■ Exercise goal
Find the lines below that contain "will" and tally them. Return only the total.

[Records to process — start]

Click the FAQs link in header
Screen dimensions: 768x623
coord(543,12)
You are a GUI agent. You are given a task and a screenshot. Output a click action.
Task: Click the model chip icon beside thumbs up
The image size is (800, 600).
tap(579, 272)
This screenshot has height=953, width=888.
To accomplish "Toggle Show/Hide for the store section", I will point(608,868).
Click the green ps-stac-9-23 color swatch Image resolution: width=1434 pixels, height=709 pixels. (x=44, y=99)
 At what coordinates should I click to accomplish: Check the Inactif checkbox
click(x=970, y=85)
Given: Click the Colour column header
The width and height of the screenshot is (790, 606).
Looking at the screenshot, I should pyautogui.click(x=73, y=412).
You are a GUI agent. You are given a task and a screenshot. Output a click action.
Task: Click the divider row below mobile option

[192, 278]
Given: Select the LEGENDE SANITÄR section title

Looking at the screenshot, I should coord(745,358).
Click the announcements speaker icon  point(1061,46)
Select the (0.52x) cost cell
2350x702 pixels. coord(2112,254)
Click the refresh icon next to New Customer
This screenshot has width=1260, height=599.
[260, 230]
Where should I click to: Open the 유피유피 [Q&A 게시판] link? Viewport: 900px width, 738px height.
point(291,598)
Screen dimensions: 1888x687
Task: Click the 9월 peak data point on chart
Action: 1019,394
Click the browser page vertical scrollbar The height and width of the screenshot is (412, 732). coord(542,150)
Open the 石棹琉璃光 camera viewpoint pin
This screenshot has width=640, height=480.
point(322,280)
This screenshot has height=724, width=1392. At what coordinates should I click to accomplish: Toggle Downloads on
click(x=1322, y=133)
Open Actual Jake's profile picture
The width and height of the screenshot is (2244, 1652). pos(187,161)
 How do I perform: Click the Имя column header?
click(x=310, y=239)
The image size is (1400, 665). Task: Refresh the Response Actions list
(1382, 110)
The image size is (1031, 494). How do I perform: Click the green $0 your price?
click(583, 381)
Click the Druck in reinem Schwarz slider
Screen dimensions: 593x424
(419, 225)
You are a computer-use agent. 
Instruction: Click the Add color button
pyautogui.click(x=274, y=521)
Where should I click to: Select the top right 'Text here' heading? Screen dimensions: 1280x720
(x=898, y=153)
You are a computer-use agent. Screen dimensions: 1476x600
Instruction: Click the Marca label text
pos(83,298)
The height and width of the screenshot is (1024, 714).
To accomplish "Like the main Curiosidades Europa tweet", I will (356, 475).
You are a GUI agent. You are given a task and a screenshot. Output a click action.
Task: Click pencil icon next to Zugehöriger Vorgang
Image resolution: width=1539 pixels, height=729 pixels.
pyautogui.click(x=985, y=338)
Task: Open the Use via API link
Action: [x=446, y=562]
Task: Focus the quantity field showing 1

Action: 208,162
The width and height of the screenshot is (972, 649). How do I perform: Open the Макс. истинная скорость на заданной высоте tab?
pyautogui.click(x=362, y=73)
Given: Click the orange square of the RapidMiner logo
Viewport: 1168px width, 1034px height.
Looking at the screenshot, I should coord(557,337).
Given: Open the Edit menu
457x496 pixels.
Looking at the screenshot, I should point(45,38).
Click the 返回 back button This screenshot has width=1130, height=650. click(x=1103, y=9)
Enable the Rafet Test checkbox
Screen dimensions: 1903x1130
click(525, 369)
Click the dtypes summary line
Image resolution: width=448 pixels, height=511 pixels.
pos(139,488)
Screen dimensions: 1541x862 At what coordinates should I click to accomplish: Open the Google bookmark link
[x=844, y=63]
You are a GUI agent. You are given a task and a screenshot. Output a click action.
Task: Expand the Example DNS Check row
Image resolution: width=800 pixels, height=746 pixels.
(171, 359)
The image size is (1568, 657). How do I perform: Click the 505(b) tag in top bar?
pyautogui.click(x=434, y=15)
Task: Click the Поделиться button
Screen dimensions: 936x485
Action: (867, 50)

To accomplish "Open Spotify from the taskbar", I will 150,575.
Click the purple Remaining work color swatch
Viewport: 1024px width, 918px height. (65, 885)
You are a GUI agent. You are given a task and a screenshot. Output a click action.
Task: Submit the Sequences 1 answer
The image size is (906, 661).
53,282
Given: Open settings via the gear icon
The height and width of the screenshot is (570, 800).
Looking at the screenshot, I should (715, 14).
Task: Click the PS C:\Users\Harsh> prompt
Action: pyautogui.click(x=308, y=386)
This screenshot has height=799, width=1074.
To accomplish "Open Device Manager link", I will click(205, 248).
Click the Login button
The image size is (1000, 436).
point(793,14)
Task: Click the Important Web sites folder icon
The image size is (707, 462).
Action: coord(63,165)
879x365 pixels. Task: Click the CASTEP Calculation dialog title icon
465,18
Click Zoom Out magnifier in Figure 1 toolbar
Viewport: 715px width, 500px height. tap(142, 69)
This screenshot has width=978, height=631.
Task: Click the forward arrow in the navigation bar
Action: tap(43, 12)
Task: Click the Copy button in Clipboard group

[Records to process — finish]

■ Solution for this task
4